2008年7月18日金曜日

学費はなぜタダであるべきか

さいきんサミットとか朝日にむかついていて忙しく、
学費ゼロ」についてちっとも書けていなかった。
エリートがはりきると きわめて迷惑な事態が生じるということの恰好の例であろう。

以下、白石嘉治・大野英士編『増補 ネオリベ現代生活批判序説』という本から、
「学費ゼロ円へ」の章を抜き書きする。
しばらくはこれを少しずつやろうと思っています。

「痛快! 学費ゼロ学」(古)開講です。

●国連による学費無償化の勧告
 去年(2006年)、日本は国連人権委員会から勧告を受けていました。それは「高等教育の無償化」に関してです。勧告っていうのは一番重い処置です。
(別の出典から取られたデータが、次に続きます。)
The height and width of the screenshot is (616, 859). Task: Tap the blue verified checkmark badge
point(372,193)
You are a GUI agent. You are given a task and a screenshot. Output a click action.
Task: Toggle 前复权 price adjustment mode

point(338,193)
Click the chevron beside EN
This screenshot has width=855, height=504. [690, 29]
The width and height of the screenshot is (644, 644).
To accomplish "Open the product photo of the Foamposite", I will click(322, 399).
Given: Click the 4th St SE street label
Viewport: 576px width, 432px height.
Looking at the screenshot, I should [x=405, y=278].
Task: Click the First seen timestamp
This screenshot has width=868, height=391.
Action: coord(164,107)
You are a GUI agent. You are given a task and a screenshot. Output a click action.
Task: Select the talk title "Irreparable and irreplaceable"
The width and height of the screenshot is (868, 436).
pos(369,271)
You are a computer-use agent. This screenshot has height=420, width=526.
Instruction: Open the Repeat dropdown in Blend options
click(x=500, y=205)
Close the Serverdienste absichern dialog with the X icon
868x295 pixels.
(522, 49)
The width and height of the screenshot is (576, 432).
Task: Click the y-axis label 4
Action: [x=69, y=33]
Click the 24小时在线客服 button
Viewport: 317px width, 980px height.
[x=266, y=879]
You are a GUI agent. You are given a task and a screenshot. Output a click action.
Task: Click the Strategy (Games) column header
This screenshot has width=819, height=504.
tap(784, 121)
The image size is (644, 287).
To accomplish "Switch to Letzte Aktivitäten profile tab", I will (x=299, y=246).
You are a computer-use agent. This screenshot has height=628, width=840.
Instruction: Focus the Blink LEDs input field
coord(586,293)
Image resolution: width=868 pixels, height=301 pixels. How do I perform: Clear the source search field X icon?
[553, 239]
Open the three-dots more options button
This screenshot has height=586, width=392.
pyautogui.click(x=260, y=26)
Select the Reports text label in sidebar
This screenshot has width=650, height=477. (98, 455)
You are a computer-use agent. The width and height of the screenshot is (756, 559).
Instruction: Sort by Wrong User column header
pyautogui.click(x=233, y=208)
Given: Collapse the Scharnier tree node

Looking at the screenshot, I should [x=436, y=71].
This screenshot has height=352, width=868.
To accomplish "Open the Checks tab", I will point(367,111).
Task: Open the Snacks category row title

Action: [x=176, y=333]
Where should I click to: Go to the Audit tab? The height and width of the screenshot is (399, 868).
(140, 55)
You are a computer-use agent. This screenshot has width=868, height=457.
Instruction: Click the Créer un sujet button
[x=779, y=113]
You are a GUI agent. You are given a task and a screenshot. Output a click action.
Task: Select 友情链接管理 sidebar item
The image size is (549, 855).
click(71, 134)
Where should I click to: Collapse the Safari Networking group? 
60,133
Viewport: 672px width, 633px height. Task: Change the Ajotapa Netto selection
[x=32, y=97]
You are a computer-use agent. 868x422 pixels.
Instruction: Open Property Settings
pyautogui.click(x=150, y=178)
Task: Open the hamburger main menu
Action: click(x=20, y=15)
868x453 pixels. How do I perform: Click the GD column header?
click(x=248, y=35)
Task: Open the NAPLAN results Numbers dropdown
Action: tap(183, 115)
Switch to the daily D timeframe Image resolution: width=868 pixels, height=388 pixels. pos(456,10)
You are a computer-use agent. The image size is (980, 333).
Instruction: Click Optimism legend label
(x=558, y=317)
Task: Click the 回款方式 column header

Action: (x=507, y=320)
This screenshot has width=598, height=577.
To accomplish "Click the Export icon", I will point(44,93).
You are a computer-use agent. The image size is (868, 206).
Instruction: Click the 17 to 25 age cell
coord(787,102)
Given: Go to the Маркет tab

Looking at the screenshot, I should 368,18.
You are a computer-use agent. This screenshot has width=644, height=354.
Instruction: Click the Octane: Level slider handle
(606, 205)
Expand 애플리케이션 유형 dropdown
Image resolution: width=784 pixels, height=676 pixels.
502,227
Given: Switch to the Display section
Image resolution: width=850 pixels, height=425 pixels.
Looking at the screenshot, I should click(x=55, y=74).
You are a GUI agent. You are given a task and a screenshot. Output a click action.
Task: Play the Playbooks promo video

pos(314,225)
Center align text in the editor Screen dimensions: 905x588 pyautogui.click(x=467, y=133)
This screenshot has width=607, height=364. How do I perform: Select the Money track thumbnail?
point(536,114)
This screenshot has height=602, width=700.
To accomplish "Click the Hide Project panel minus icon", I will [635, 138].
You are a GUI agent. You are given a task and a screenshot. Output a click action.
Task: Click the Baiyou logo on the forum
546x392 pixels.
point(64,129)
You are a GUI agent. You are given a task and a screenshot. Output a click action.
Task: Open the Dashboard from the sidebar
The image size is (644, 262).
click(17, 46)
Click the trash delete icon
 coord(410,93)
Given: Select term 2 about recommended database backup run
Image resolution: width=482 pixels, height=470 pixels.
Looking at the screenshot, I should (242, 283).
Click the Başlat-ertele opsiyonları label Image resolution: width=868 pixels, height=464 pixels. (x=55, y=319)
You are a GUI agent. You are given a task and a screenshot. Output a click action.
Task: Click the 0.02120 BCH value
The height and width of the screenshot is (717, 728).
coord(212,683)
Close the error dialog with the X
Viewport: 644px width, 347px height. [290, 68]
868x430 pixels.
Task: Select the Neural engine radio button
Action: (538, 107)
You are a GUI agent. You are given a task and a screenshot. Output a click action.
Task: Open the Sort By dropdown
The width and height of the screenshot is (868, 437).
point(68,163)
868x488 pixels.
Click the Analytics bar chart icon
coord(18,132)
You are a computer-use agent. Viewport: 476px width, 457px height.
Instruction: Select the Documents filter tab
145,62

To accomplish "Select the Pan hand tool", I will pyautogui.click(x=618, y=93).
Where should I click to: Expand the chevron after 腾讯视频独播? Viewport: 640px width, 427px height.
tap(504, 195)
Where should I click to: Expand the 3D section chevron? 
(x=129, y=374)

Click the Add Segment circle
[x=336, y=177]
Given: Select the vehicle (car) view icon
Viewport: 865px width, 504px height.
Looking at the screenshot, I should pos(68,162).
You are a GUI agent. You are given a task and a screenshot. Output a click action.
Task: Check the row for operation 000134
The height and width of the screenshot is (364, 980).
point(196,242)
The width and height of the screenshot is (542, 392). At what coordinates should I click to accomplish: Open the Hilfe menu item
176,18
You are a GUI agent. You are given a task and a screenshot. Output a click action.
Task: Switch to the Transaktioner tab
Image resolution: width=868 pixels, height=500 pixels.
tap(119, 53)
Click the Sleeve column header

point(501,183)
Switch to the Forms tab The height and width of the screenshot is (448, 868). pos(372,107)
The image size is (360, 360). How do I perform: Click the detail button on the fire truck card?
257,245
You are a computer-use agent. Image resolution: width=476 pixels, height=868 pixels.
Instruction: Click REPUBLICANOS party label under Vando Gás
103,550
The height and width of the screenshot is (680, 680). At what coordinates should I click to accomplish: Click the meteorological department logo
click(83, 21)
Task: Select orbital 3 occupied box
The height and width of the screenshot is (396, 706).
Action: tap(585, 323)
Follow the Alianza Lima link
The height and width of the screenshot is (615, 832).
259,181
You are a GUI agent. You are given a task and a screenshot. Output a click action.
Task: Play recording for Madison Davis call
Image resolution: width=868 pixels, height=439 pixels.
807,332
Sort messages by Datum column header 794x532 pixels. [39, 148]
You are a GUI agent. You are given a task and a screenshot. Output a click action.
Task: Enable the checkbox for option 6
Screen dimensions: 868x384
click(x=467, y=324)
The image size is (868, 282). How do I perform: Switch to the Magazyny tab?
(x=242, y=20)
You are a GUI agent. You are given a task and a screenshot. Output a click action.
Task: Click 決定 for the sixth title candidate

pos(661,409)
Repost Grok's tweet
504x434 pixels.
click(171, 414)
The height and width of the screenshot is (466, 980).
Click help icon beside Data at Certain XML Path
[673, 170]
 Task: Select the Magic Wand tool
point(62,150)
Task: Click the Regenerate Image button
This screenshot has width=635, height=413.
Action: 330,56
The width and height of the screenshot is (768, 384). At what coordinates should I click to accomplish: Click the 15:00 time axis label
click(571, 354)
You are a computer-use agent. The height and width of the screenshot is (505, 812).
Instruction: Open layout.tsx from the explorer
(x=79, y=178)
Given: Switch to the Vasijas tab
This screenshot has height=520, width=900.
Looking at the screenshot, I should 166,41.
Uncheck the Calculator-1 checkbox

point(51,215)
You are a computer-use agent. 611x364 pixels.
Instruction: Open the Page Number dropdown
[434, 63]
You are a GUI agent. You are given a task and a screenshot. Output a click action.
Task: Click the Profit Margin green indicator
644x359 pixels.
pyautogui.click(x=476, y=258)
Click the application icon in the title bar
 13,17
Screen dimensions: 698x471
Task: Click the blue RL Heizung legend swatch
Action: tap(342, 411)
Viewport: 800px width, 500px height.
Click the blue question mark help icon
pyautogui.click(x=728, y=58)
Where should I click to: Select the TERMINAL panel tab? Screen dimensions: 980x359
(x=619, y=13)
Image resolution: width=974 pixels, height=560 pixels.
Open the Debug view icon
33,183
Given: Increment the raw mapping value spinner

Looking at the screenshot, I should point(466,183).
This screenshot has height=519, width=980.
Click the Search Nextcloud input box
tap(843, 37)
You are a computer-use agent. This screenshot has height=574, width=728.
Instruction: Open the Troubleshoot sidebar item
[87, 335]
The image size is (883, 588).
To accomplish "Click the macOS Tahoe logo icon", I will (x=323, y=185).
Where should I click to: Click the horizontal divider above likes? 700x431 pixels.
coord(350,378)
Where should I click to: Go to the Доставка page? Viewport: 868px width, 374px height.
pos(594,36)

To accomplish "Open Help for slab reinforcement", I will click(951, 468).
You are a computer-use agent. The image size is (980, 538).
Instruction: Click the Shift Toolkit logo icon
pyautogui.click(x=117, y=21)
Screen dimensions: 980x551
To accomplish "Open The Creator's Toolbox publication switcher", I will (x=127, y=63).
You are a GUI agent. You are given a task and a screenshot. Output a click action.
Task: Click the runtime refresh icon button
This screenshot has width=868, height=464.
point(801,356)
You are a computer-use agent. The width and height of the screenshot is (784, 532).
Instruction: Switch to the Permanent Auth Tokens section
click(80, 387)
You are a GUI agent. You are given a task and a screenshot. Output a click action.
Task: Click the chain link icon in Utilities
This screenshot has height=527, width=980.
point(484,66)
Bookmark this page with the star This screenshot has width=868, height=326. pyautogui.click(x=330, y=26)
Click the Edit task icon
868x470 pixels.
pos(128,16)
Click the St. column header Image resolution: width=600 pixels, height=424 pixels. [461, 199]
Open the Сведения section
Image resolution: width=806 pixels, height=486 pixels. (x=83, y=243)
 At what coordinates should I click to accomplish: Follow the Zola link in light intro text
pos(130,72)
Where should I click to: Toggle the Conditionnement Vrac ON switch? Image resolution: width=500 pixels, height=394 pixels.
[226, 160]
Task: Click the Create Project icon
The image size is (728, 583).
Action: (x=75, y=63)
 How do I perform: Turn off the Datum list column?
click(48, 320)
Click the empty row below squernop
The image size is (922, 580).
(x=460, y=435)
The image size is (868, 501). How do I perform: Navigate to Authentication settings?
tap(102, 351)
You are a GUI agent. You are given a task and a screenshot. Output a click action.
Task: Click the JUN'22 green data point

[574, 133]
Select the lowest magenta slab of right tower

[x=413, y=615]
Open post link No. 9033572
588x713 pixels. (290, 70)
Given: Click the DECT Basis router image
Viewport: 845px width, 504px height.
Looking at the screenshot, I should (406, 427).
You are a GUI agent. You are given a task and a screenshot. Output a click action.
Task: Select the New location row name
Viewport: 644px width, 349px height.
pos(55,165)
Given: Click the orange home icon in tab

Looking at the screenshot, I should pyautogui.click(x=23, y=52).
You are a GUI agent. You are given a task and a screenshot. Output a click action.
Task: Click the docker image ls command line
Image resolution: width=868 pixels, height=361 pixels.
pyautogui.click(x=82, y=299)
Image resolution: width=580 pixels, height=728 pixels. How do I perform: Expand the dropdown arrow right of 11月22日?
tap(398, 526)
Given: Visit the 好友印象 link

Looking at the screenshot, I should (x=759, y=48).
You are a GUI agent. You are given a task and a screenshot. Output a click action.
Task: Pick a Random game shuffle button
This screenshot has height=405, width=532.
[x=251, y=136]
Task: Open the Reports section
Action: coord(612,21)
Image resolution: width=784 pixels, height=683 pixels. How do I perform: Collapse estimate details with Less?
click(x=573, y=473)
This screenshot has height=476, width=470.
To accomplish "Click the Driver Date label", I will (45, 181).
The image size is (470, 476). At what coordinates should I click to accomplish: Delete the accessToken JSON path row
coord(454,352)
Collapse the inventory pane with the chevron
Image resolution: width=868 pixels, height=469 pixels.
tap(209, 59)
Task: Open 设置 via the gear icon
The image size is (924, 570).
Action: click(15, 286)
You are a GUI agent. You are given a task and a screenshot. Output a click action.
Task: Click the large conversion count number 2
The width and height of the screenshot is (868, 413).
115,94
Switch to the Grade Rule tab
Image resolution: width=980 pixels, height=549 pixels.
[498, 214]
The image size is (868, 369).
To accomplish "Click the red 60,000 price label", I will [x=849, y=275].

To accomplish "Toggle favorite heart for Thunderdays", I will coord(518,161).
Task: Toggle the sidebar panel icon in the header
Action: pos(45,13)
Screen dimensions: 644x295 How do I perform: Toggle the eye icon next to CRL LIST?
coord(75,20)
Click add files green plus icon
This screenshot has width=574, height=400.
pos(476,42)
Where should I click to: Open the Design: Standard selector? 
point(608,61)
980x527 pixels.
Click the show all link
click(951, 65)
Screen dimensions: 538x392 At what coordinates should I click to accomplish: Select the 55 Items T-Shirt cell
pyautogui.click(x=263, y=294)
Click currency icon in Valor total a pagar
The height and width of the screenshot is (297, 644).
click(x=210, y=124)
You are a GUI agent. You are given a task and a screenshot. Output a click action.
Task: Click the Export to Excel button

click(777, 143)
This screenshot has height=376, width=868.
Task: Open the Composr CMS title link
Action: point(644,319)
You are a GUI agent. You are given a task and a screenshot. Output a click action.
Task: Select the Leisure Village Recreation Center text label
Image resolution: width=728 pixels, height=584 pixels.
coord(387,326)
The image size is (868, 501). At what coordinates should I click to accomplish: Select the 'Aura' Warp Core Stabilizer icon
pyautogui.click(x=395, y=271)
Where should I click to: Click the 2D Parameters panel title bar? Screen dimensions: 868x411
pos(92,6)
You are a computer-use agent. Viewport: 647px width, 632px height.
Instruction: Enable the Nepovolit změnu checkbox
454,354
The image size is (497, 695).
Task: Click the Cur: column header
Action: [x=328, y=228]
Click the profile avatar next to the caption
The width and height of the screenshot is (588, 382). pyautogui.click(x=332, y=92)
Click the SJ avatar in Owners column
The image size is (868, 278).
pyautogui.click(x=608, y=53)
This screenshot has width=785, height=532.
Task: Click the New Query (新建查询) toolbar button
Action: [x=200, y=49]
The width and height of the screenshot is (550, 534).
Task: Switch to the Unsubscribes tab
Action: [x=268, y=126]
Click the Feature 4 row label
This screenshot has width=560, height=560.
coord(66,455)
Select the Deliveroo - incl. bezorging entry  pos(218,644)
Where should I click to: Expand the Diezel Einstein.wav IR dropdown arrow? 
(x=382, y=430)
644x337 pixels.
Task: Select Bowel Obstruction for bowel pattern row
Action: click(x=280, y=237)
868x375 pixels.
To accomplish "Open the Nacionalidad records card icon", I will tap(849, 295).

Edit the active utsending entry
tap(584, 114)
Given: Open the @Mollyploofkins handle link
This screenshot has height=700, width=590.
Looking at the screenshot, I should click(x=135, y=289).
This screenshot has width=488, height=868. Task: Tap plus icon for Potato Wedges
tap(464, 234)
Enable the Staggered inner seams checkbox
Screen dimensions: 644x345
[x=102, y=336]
国際人権規約っていうのは当たり前のこと、子どもを虐待しちゃいけないとか、拷問はだめだとかいうことが書いてある。しかし日本政府は、国際人権規約の13条2項c「高等教育の漸次的な無償化」については保留しているんです。人権規約自体には日本もサインアップしていますが、この2項cに関しては保留し続けている。他に保留している国は、ルワンダとマダガスカルだけです。ルワンダは1990年代にフツ族とツチ族が内戦した国です。マダガスカルは世界最貧国で、政府が正常に機能してない。そしてあとひとつが日本です。国連から日本に対して非常に強いプレッシャーがかかっているわけですが、国連のロジックはこういうことです。つまり、大学を有償化したら、当然のことながら、人々が役に立つ学問しかしなくなるということです。高等教育は学問の問題、人類にとっての問題である、というわけです。どの国にも、一生懸命勉強する人、しない人、両方いますよね。でも相対的に貧しい国だと、どうしても多くの人が実学的な学問に向かってしまう。5年10年で結果を出せるような学問ですね(たとえば理工系)。相対的に豊かな国、G8に入っているような国では、もうちょっと長い視点でみて「結果」が出るようなことをしてほしい。たまたま日本に生まれた学生には、そんなセコい行動取ってほしくない。それが人類史的によいことのはずだ、と。国連はこういう意味で非常に強い勧告を出してきているわけで、このように「高等教育の無償化」というのは、地球規模でみたらあたりまえの話なんですね。

みなさん、知ってましたか? 日本は「ふつう」じゃないんです。アノマリーなんです。